§ **Dataset rows**
---

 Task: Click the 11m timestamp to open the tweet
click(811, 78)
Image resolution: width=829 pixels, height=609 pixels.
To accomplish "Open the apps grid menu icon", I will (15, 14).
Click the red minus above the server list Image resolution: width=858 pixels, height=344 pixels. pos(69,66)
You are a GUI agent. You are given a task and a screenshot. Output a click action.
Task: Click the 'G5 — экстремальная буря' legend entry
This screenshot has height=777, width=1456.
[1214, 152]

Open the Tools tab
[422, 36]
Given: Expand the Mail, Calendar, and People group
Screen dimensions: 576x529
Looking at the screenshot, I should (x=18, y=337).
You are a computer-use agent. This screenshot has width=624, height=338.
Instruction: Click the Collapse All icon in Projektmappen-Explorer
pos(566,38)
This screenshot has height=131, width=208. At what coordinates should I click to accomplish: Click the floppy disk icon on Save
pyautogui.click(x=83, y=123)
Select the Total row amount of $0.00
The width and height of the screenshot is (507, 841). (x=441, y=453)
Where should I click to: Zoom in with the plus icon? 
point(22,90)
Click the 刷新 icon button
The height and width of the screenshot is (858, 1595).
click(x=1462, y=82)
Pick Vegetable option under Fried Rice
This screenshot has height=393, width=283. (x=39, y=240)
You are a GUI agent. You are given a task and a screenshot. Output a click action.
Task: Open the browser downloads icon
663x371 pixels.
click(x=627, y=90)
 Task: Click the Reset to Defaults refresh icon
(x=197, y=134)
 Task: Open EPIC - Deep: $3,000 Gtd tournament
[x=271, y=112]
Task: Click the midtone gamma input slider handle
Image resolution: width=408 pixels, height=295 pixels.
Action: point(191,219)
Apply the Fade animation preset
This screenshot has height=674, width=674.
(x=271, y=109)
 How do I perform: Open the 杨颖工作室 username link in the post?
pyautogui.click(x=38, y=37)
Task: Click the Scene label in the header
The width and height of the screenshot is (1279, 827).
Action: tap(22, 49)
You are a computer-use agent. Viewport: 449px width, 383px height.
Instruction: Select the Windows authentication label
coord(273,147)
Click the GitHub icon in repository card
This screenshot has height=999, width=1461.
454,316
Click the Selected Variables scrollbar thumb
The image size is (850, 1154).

---

§ **Problem requirements**
Copy the entries word for word, from the first line through the line that contains "point(22,90)".

§ **Final result**
 Task: Click the 11m timestamp to open the tweet
click(811, 78)
Image resolution: width=829 pixels, height=609 pixels.
To accomplish "Open the apps grid menu icon", I will (15, 14).
Click the red minus above the server list Image resolution: width=858 pixels, height=344 pixels. pos(69,66)
You are a GUI agent. You are given a task and a screenshot. Output a click action.
Task: Click the 'G5 — экстремальная буря' legend entry
This screenshot has height=777, width=1456.
[1214, 152]

Open the Tools tab
[422, 36]
Given: Expand the Mail, Calendar, and People group
Screen dimensions: 576x529
Looking at the screenshot, I should (x=18, y=337).
You are a computer-use agent. This screenshot has width=624, height=338.
Instruction: Click the Collapse All icon in Projektmappen-Explorer
pos(566,38)
This screenshot has height=131, width=208. At what coordinates should I click to accomplish: Click the floppy disk icon on Save
pyautogui.click(x=83, y=123)
Select the Total row amount of $0.00
The width and height of the screenshot is (507, 841). (x=441, y=453)
Where should I click to: Zoom in with the plus icon? 
point(22,90)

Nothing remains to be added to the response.